Cytochrome P450foxy (P450foxy, CYP505) is a fused protein of cytochrome P450 (P450) and its reductase isolated from the fungus Fusarium oxysporum, which catalyzes the subterminal (omega-1 approximately omega-3) hydroxylation of fatty acids. Here, we produced, purified and characterized a fused recombinant protein (rP450foxy) using the Escherichia coli expression system. Purified rP450foxy was catalytically and spectrally indistinguishable from the native protein, but most of the rP450foxy was recovered in the soluble fraction of E. coli cells unlike the membrane-bound native protein. The results are consistent with our notion that the native protein is targeted to the membrane by a post-translational modification mechanism. We also discovered that P450foxy could use shorter saturated fatty acid chains (C9 and C10) as a substrate. The regiospecificity (omega-1 approximately omega-3) of hydroxylation due to the enzymatic reaction for the short substrates (decanoate, C10; undecanoate, C11) was the same as that for longer substrates.

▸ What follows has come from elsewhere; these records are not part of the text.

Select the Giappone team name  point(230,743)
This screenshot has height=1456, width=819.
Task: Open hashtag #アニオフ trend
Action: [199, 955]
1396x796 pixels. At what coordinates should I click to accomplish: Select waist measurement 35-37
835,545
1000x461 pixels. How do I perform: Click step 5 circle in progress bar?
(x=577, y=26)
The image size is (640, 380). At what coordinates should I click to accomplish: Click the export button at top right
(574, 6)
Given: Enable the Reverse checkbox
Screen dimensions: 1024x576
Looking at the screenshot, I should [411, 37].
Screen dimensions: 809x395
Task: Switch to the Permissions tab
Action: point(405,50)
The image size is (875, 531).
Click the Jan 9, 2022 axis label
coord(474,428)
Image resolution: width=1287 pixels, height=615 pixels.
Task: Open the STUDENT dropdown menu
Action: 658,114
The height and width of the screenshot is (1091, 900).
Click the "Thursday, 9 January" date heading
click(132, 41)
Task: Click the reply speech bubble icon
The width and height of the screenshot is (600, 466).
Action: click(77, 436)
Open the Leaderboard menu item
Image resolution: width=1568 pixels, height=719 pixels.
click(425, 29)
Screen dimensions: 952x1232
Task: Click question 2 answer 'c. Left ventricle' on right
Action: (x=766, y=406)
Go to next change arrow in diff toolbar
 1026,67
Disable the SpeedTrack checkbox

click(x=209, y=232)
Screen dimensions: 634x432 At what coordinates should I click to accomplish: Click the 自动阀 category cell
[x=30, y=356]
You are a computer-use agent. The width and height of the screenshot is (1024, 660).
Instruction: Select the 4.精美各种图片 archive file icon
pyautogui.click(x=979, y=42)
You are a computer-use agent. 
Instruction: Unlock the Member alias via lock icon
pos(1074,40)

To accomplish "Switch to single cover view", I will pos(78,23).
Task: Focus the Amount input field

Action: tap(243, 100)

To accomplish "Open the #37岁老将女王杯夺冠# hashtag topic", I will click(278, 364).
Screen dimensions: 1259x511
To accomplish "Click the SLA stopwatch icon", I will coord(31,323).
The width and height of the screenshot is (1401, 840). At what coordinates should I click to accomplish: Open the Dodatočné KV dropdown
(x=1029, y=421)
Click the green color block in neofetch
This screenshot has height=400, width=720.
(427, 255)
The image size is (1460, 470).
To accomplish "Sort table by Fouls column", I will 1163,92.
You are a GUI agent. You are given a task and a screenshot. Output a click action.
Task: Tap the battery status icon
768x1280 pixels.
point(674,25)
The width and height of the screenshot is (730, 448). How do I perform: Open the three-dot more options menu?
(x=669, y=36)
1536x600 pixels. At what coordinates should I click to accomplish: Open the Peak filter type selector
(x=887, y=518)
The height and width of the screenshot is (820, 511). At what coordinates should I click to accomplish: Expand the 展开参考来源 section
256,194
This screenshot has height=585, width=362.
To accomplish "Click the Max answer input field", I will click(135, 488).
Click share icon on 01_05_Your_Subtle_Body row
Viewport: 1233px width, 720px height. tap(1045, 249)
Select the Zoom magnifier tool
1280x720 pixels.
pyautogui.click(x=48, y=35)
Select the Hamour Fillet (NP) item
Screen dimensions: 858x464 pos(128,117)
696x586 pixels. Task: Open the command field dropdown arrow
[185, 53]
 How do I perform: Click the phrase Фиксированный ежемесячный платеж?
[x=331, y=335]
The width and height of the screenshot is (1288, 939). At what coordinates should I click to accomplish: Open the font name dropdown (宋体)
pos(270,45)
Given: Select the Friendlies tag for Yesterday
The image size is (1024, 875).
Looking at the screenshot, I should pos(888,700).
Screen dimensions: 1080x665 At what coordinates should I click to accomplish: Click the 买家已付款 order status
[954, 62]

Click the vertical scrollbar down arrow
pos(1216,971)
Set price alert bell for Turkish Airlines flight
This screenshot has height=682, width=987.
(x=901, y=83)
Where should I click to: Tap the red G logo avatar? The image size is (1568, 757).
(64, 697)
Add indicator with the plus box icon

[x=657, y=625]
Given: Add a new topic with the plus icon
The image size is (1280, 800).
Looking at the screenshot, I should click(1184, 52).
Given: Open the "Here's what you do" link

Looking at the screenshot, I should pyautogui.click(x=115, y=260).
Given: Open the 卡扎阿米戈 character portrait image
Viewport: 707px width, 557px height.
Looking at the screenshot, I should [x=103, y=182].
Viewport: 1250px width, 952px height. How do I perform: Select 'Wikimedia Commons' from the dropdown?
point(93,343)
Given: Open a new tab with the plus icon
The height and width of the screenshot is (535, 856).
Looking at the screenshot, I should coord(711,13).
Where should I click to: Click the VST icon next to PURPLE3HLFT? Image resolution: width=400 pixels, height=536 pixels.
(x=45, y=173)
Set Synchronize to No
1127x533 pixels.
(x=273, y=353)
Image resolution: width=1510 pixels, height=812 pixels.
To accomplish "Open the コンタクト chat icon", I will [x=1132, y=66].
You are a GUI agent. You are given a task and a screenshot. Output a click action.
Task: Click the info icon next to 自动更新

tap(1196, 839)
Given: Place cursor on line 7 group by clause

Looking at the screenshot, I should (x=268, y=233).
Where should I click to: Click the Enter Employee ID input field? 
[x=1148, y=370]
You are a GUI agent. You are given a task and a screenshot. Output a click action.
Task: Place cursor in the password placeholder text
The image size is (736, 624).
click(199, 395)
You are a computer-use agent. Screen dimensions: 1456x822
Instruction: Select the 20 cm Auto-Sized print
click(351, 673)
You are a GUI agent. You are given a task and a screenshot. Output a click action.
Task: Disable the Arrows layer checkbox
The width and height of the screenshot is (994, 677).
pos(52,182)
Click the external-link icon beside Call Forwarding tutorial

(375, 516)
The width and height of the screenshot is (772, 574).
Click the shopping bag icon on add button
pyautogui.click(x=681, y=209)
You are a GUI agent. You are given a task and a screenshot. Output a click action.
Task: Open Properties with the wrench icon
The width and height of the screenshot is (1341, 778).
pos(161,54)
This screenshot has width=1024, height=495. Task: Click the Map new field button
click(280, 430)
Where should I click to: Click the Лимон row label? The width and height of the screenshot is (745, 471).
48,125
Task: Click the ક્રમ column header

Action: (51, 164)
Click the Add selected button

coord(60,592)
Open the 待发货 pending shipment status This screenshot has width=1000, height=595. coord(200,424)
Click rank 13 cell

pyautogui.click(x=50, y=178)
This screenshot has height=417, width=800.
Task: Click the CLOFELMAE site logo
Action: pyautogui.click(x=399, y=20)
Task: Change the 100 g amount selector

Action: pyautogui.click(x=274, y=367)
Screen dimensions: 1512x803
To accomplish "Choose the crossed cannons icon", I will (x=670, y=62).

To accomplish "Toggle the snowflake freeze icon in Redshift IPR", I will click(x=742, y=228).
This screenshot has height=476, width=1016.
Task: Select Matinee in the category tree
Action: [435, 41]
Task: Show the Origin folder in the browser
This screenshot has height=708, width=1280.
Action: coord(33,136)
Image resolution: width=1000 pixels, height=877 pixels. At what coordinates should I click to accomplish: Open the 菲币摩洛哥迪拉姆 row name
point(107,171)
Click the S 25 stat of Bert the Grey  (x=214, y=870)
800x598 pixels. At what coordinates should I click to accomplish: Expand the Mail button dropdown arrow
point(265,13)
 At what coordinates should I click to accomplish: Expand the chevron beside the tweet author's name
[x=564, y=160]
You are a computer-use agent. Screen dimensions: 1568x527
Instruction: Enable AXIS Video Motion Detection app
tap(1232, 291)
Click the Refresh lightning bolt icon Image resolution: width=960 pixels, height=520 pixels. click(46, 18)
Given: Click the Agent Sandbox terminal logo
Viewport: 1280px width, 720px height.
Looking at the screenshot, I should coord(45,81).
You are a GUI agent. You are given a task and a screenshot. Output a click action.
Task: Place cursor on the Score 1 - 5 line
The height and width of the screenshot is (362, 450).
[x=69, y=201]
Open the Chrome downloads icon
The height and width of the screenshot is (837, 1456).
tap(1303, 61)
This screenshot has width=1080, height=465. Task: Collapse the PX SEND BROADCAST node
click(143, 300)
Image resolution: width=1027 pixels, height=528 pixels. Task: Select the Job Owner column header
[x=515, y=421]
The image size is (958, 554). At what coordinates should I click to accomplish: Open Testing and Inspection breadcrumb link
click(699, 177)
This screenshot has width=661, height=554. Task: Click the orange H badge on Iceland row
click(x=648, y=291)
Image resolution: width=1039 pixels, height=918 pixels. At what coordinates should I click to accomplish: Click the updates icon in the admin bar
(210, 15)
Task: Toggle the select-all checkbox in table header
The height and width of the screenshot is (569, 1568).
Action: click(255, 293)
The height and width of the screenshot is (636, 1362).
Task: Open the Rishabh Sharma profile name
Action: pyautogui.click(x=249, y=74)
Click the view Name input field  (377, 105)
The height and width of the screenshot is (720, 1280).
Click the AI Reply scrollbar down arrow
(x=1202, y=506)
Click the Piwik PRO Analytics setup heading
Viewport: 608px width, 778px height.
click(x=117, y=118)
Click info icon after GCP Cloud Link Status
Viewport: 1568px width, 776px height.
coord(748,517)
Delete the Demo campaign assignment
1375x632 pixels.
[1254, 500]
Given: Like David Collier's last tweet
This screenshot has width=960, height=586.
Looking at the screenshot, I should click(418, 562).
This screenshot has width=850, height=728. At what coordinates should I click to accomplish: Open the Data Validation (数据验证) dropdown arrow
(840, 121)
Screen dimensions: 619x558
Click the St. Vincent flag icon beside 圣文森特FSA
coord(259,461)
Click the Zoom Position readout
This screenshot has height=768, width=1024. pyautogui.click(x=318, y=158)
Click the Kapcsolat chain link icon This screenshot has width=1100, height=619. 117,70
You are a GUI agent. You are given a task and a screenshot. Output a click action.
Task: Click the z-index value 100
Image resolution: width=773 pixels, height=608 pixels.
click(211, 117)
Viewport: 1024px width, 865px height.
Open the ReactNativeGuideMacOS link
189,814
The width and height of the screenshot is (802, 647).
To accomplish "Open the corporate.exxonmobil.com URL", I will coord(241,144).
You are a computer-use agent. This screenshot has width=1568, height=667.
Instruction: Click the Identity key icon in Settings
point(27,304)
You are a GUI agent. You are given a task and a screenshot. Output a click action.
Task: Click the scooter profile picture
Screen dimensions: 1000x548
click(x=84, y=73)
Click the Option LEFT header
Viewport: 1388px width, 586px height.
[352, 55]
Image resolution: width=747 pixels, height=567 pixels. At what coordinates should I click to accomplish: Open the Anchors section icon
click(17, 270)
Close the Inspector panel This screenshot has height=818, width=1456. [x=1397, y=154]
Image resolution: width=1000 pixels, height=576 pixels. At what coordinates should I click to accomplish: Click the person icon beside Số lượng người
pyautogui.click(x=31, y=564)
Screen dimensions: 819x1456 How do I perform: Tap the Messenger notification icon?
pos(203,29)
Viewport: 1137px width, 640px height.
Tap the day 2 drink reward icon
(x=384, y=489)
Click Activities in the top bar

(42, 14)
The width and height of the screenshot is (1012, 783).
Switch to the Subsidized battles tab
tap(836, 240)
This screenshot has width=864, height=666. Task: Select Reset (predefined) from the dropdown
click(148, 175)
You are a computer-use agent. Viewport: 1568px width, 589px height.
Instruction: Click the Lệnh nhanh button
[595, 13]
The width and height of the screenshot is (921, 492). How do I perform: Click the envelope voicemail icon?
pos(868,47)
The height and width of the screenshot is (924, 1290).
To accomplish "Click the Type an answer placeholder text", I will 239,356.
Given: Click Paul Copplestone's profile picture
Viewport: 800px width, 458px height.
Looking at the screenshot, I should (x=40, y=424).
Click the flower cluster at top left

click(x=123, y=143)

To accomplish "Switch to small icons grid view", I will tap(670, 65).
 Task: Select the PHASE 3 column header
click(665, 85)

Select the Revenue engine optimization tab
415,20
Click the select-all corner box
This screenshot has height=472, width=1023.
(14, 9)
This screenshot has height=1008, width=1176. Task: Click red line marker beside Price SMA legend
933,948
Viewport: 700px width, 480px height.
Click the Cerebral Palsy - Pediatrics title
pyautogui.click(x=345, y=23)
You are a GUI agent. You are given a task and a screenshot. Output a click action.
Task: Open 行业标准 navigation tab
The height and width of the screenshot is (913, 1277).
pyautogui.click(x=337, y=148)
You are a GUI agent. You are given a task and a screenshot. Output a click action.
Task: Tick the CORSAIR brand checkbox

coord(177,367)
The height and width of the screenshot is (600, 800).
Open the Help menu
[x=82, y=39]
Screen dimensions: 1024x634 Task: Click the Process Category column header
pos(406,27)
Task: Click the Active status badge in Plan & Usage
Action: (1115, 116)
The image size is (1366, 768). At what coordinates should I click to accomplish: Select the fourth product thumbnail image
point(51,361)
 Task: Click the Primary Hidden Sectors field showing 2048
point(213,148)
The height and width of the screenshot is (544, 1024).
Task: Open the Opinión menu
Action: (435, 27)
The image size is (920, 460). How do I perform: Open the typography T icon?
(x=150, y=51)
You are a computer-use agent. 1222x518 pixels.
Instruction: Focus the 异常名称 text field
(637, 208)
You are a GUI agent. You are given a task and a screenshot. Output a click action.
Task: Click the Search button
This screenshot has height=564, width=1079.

Steady state kinetic studies showed that the kcat values for all substrates tested (C9-C16) were of the same magnitude (1200-1800 min-1), whereas the catalytic efficiency (kcat/Km) was higher for longer fatty acids. Substrate inhibition was observed with fatty acid substrates longer than C13, and the degree of inhibition increased with increasing chain length. This substrate inhibition was not apparent with P450BM3, a bacterial counterpart of P450foxy, which was the first obvious difference in their catalytic properties to be identified. Kinetic data were consistent with the inhibition due to binding of the second substrate. We discuss the inhibition mechanism based on differences between P450foxy and P450BM3 in key amino acid residues for substrate binding.